First it was Saddam and Iraq's Most Wanted. Now it's Martha Stewart, Ken Lay, and a host of America's business leaders embroiled in scandal.

Their faces are all on playing cards thanks to, which took a page out of the Defense Department's handbook by creating the new corporate cards (the Pentagon issued playing cards with pictures of Iraqi bad guys to put their faces in front of U.S. soldiers).

The company says sales are exceeding expectations, proving that, indeed, people will buy almost anything over the Internet. How could all of those dot-coms possibly have gone bust?

In today's Motley Fool Take:

Freddie's Billion-Dollar Question

Freddie Mac (NYSE: FRE) , under investigation for its accounting practices, could end up having to restate between $1 billion and $3 billion in its earnings over the past three years, according to an article in The Wall Street Journal today.

Back in January, Freddie Mac announced that it would restate its last three years' results on the advice of its new auditor, PricewaterhouseCoopers. How big the restatement would be wasn't revealed at that time, though.

When the company shook up its top management last week, and then became the target of at least two governmental investigations, outsiders began to wonder if this was a larger problem than the Street originally thought.

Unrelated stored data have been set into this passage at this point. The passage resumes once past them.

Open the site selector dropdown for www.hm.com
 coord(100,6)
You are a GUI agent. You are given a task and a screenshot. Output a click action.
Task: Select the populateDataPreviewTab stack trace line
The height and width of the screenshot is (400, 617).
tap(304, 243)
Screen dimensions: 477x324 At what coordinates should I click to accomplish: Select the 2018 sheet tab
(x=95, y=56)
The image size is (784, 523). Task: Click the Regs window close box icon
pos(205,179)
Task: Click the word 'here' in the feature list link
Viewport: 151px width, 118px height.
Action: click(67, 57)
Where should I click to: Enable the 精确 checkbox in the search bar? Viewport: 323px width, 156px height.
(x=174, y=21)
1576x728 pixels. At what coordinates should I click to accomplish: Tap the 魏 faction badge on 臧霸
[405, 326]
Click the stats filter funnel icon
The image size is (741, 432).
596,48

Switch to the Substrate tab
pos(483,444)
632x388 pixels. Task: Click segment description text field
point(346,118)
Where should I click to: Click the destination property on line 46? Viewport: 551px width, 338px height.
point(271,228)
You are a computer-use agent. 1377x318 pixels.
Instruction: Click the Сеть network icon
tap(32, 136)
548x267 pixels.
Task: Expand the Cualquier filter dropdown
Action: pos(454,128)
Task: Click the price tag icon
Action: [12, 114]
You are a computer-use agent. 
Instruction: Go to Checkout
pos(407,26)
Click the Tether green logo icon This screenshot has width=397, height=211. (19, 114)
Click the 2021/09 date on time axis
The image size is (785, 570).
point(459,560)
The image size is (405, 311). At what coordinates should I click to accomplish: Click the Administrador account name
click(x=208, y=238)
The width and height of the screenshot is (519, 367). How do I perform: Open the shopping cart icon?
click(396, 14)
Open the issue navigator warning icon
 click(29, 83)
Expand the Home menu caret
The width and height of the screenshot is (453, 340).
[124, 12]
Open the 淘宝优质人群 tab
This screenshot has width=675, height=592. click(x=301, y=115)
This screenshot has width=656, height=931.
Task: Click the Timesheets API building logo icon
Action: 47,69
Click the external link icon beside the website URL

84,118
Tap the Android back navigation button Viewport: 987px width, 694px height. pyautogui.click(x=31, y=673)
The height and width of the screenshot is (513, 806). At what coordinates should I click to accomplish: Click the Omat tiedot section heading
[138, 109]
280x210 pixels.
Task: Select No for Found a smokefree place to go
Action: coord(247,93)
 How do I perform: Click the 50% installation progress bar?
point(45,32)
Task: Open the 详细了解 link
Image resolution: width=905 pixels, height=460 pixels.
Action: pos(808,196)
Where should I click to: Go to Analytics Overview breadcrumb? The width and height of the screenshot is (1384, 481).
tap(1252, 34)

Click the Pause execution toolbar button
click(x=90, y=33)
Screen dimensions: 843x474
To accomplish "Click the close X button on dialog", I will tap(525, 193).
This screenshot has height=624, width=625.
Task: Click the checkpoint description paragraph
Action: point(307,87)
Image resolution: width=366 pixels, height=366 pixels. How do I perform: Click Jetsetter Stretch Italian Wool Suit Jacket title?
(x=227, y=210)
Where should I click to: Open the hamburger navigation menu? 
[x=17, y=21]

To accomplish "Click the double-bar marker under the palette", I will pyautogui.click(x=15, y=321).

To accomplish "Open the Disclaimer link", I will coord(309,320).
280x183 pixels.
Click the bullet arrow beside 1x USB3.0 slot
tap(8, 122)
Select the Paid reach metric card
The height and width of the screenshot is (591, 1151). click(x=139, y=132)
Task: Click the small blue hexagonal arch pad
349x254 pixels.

The restatements will boost earnings in the prior periods and reduce future earnings because of the alleged "cookie jar" or "smoothing" nature of the accounting schemes. Freddie Mac says it won't talk about restatement figures until it has finished its own investigation into the matter, which should be by the close of its third quarter. It has, however, characterized the restatement as "material."

Quote of Note

"When you're as great as I am, it's hard to be humble." -- Muhammad Ali

Kodak on the Radar

Eastman Kodak (NYSE: EK) warned yesterday that its Q2 GAAP net income would be $0.05 to $0.25 a share, and that "operational earnings from continuing operations" would be $0.25 to $0.35 a share, half or less of its prior $0.60 to $0.70 guidance. Shares dropped 10% to $28.77, 32% off their 52-week high.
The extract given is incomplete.